Talk is cheap issue 01: Grave Flowers Bongo Band

With over 200 Q&As under his belt, Shaw will be interviewing underground bands from around the world for Thrills, bringing his unique blend of wit, music knowledge and light hearted sarcasm to the blog. If you like his writing, check out his musical projects: Richard Rose, GOGGS, and Ex-Cult.

ISSUE 01: GRAVE FLOWERS BONGO BAND

Gabe Flores is one of the most active young musicians the Los Angeles underground has to offer. You can catch him on stage with one of his many bands like Hoover III, Richard Rose, Death Valley Girls or Fauxtörhead- his aptly named Motorhead cover band. Flores is also one of my favorite DJ’s in a city full of them, but perhaps his greatest strength lies in his latest project: Grave Flowers Bongo Band. I caught up with Flores to learn more about his band’s sophomore effort out now on Castle Face Records, his relationship to the greater Los Angeles area and the music made there, and what it takes for a devout lizard owner to ditch the tank and hit the road.

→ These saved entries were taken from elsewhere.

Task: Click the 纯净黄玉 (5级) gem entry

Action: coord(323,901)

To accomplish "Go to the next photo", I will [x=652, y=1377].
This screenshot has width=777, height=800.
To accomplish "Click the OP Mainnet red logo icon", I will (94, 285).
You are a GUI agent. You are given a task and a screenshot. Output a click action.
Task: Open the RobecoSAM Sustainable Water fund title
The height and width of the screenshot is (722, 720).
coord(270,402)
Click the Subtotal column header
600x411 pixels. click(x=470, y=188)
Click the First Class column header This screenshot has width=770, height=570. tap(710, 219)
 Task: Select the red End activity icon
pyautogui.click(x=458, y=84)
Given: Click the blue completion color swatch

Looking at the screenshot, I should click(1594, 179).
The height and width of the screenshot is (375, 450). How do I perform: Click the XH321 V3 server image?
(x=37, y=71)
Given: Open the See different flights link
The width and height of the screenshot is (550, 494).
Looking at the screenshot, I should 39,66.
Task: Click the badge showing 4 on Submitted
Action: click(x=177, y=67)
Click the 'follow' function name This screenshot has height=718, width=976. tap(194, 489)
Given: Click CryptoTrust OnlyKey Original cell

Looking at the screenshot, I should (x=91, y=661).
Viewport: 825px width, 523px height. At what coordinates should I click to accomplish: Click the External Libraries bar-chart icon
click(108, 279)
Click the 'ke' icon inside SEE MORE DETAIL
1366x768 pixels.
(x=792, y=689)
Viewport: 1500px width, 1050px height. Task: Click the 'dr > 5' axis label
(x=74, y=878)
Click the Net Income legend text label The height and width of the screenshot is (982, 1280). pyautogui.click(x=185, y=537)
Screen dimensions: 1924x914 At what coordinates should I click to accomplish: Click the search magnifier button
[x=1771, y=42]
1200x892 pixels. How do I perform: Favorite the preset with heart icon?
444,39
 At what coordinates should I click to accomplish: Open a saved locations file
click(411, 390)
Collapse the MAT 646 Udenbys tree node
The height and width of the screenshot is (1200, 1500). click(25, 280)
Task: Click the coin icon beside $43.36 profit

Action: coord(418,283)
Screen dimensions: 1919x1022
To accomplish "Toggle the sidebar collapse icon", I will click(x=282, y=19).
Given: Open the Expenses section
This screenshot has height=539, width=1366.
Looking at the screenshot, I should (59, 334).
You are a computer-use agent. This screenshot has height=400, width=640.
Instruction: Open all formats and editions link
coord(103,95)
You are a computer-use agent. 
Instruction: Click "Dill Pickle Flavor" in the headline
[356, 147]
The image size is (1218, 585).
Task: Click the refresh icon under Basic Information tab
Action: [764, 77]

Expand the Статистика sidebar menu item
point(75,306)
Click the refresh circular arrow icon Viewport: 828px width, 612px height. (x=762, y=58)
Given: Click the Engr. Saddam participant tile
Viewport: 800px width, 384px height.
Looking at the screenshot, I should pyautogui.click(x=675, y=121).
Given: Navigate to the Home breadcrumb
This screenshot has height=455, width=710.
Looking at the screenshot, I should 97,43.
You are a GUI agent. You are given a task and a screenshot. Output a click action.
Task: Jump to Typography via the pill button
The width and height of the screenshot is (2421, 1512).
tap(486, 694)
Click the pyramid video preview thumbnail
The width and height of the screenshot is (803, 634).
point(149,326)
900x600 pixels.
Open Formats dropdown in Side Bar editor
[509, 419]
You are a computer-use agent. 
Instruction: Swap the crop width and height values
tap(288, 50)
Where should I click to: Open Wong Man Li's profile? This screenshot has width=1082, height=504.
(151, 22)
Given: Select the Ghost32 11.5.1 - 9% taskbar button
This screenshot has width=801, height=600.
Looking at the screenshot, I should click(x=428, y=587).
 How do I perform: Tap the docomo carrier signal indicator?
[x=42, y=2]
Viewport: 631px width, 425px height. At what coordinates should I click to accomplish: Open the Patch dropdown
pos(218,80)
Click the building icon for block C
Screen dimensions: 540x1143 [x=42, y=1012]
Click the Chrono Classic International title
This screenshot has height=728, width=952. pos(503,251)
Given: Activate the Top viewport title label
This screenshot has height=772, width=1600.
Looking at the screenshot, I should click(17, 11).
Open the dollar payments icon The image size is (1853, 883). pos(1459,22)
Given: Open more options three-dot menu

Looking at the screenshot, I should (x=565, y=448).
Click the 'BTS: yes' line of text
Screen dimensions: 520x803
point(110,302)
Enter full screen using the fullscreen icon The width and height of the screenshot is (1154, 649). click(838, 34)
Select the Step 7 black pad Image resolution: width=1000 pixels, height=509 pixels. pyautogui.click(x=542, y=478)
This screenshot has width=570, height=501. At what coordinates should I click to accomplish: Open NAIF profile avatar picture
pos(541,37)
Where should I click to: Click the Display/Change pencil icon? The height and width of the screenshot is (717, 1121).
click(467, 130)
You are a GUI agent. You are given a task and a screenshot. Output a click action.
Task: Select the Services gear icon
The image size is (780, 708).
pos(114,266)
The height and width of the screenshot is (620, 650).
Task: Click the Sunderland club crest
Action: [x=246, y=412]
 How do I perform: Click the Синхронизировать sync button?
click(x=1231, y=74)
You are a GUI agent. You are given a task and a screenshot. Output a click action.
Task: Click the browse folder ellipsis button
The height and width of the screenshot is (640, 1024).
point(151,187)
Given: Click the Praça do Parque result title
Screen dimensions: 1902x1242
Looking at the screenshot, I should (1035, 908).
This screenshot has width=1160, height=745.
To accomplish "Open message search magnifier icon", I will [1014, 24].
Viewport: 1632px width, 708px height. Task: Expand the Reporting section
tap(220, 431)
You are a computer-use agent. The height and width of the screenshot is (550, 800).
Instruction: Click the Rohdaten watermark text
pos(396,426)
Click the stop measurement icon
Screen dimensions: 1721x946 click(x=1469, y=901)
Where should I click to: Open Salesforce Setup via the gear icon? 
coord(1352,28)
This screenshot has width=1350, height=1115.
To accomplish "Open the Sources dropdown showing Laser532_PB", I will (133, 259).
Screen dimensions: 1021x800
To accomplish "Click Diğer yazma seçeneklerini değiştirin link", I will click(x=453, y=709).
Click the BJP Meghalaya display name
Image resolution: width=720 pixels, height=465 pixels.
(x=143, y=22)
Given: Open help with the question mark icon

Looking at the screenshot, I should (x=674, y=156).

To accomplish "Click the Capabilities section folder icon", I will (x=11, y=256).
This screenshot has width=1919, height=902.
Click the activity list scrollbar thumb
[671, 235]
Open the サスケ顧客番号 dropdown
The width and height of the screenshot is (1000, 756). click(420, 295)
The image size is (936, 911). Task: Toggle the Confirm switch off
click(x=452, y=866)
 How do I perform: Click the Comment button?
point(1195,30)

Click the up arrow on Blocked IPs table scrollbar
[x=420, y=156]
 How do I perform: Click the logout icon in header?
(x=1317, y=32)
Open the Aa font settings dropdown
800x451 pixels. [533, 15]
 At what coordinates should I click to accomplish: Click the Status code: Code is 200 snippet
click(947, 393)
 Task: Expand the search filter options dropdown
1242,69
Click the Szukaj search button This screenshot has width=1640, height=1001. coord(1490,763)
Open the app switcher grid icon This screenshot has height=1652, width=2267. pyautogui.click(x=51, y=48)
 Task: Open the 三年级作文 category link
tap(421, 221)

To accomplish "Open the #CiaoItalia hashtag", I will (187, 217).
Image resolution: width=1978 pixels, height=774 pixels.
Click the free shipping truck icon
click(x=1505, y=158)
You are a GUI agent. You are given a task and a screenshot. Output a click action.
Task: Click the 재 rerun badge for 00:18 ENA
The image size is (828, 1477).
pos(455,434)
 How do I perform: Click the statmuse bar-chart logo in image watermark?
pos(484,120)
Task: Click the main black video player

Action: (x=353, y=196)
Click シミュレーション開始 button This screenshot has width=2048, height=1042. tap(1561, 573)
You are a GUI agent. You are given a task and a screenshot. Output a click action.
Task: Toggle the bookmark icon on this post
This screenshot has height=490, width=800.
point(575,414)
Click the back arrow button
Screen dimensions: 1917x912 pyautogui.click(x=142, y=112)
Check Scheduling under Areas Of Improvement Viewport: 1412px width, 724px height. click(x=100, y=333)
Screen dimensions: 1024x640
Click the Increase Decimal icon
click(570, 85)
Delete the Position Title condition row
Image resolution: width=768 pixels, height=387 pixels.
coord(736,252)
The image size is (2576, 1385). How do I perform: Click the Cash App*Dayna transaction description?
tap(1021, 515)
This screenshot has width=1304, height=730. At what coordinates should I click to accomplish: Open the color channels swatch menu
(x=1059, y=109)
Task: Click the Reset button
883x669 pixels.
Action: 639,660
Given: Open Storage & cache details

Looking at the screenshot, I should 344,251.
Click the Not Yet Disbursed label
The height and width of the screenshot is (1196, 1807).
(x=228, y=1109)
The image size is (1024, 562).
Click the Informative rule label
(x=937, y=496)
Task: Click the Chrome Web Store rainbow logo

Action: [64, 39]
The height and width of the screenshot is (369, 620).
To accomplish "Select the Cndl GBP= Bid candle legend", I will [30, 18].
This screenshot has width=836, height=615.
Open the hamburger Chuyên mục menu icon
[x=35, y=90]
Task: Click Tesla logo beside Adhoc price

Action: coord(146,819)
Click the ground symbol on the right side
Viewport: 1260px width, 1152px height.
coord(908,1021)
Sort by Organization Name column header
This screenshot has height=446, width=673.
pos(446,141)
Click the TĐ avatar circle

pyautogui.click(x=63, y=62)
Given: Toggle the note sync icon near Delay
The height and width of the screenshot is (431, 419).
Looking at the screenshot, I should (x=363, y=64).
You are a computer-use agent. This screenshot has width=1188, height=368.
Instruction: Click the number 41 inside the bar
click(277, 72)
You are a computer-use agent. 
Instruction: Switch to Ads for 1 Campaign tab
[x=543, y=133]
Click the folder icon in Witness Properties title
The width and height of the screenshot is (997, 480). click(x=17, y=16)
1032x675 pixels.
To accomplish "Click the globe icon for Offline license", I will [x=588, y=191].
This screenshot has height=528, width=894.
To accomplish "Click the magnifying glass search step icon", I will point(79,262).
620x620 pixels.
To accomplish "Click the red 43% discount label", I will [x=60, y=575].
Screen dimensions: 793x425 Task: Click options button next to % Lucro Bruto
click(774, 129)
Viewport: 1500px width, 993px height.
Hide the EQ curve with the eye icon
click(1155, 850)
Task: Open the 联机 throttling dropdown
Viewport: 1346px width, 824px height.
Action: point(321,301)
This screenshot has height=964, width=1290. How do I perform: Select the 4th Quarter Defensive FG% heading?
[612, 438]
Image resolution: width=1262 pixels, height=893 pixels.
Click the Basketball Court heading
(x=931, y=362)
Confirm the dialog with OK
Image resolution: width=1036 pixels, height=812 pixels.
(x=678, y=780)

Chris Shaw: How did you come up with such an awesome band name like Grave Flowers?

Gabe Flores: My friend David Jasso, we had this band called OGOD, which stood for Over Gain Optimal Death. He was super into blown out noise music, and my name Gabe Flores doesn’t look that cool on a death noise album, so he changed it from Gabe Flores to Grave Flowers. So the name was given to me, and the Bongo Band part kinda was Captain Beefheart inspired.

The bongos we’re a pretty important part of the sound in the beginning too.

Yeah especially on the first record.

How would you say Strength of Spring is different than the debut album?

Just bringing in a bunch of different people into the studio. The people on the second record made it sound way different. Brought in some new members to play electric guitar, and drums, which took us into that Love Four Sail stuff or Man who Sold the World style sound with heavy acoustic guitar that’s just shredding.

So the first album wasn’t a whole band situation then?

Nah it was just me and two other people. It was more “toy” which was cool, but the second one is very jammy, there was a lot of jamming and improvisation in the studio on the second record.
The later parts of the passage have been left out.